▶ _WRITTEN TASK_: Copy the lines of the records below without any change, starting at the line that contains "This screenshot has width=1372, height=872." and continuing through the line that contains "Looking at the screenshot, I should click(760, 558).", both included. Write out only those lines.

▶ _GIVEN RECORDS_:
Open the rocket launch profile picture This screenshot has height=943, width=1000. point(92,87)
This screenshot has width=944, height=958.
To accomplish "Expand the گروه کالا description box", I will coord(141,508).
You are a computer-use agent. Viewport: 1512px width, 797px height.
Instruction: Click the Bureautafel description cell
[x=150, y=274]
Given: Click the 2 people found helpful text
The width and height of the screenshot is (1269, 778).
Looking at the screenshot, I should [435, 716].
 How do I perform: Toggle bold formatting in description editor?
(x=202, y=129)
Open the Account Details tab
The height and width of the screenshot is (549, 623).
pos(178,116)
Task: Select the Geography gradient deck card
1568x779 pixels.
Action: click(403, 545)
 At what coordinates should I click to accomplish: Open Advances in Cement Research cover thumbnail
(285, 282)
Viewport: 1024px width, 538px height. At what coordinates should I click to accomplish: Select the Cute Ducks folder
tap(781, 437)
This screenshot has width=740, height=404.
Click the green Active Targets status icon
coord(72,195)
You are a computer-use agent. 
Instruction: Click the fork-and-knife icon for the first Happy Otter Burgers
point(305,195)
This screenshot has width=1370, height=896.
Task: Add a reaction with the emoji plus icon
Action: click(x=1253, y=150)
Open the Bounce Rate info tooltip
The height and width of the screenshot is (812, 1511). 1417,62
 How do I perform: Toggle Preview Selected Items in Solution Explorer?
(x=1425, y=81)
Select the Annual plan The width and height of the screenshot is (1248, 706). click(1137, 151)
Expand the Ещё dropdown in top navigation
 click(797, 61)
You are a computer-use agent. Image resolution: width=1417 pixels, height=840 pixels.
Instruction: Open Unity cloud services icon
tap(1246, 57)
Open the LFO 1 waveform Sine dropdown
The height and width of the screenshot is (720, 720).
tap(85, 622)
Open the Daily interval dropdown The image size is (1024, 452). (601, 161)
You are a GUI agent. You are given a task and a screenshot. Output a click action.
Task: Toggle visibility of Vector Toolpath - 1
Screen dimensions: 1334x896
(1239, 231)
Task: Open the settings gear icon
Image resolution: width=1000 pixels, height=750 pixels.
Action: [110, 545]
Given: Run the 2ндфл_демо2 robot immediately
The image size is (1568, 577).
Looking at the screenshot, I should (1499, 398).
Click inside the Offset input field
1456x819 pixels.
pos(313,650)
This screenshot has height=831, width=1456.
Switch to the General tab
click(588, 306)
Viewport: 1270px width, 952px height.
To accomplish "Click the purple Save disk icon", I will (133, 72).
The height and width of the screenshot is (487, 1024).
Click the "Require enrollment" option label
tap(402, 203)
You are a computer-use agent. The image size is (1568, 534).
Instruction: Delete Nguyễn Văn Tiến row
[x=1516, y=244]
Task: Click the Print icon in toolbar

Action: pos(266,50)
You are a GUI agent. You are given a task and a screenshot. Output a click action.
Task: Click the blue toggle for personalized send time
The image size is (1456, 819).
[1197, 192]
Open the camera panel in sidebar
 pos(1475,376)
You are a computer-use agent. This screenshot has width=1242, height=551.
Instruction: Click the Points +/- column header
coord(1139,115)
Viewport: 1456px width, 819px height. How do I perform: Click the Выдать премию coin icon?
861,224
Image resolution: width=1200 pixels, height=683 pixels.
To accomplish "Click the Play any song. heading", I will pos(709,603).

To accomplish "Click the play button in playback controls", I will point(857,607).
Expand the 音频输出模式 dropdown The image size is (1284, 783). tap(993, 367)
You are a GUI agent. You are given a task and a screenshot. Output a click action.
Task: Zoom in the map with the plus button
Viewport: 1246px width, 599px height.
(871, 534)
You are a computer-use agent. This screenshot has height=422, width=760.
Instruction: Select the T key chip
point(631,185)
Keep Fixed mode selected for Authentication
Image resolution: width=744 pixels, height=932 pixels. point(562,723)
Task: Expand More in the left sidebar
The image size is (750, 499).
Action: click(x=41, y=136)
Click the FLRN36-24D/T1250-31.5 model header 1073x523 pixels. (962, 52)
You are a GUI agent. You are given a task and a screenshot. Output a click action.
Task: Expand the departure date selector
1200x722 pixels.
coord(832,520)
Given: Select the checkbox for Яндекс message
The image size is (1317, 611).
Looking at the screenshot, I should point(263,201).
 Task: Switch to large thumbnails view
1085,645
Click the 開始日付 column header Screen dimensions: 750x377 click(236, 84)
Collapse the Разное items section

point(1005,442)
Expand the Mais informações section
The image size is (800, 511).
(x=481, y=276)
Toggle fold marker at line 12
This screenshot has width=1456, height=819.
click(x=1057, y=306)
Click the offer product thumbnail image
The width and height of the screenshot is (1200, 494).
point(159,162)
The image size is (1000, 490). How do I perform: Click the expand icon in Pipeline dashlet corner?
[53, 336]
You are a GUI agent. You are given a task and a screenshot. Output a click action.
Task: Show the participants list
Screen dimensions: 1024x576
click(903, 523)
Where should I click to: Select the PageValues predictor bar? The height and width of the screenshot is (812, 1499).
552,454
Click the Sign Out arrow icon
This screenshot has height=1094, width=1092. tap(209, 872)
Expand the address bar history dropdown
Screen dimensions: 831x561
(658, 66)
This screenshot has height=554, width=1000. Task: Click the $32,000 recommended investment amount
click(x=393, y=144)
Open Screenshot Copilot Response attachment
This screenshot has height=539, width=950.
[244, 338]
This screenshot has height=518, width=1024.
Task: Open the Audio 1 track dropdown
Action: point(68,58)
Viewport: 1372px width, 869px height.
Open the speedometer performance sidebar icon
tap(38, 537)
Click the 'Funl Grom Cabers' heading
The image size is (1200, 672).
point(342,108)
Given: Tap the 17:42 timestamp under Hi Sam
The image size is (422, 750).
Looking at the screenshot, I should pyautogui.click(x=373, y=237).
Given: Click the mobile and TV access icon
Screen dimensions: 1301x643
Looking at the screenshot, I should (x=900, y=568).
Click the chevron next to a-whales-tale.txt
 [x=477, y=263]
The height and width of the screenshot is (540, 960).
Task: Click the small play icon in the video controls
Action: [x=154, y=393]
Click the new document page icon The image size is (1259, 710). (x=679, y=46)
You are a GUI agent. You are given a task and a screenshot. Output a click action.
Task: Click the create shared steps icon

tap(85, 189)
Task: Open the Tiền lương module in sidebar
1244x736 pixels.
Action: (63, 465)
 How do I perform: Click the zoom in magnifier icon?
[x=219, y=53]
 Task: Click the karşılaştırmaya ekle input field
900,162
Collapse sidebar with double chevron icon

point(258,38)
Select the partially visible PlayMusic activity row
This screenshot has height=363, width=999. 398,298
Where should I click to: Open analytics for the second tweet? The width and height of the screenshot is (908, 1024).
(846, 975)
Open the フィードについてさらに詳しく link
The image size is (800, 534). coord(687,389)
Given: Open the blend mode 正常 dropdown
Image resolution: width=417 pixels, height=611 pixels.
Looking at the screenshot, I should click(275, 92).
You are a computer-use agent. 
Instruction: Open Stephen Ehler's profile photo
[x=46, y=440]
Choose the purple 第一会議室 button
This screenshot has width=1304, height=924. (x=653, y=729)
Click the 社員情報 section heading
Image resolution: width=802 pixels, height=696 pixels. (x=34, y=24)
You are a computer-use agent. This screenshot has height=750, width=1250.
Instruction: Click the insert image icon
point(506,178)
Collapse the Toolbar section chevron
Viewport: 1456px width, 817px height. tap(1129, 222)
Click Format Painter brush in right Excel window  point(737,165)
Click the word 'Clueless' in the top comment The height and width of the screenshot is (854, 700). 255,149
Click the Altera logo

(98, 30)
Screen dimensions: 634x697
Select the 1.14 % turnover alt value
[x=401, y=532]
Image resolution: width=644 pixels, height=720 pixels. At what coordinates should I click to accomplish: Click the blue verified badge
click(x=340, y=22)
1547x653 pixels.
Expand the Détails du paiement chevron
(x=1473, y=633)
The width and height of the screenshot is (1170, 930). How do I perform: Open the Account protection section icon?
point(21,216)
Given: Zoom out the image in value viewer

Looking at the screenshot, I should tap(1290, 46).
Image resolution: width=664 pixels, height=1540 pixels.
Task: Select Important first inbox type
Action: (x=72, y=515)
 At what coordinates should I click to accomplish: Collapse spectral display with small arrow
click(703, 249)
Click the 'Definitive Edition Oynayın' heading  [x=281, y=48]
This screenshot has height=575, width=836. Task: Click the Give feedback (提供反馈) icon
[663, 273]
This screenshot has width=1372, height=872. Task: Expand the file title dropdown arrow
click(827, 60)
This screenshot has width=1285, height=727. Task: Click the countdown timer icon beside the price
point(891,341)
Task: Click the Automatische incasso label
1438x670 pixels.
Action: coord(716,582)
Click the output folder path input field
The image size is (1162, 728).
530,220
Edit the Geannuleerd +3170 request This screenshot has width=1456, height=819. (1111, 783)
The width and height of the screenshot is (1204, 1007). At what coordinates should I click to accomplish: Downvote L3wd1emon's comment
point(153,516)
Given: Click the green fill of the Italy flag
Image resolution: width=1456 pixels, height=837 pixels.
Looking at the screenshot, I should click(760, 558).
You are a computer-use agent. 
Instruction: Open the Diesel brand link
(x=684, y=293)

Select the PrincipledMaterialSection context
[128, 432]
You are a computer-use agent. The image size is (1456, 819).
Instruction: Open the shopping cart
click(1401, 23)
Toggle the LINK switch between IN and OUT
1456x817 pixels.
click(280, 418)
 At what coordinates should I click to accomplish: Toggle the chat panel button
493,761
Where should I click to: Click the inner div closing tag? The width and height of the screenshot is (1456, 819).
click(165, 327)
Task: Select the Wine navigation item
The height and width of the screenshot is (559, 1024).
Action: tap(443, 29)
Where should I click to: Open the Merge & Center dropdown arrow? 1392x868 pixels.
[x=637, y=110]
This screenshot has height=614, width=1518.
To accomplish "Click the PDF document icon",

▶ _REPLY_:
This screenshot has width=1372, height=872. Task: Expand the file title dropdown arrow
click(827, 60)
This screenshot has width=1285, height=727. Task: Click the countdown timer icon beside the price
point(891,341)
Task: Click the Automatische incasso label
1438x670 pixels.
Action: coord(716,582)
Click the output folder path input field
The image size is (1162, 728).
530,220
Edit the Geannuleerd +3170 request This screenshot has width=1456, height=819. (1111, 783)
The width and height of the screenshot is (1204, 1007). At what coordinates should I click to accomplish: Downvote L3wd1emon's comment
point(153,516)
Given: Click the green fill of the Italy flag
Image resolution: width=1456 pixels, height=837 pixels.
Looking at the screenshot, I should click(760, 558).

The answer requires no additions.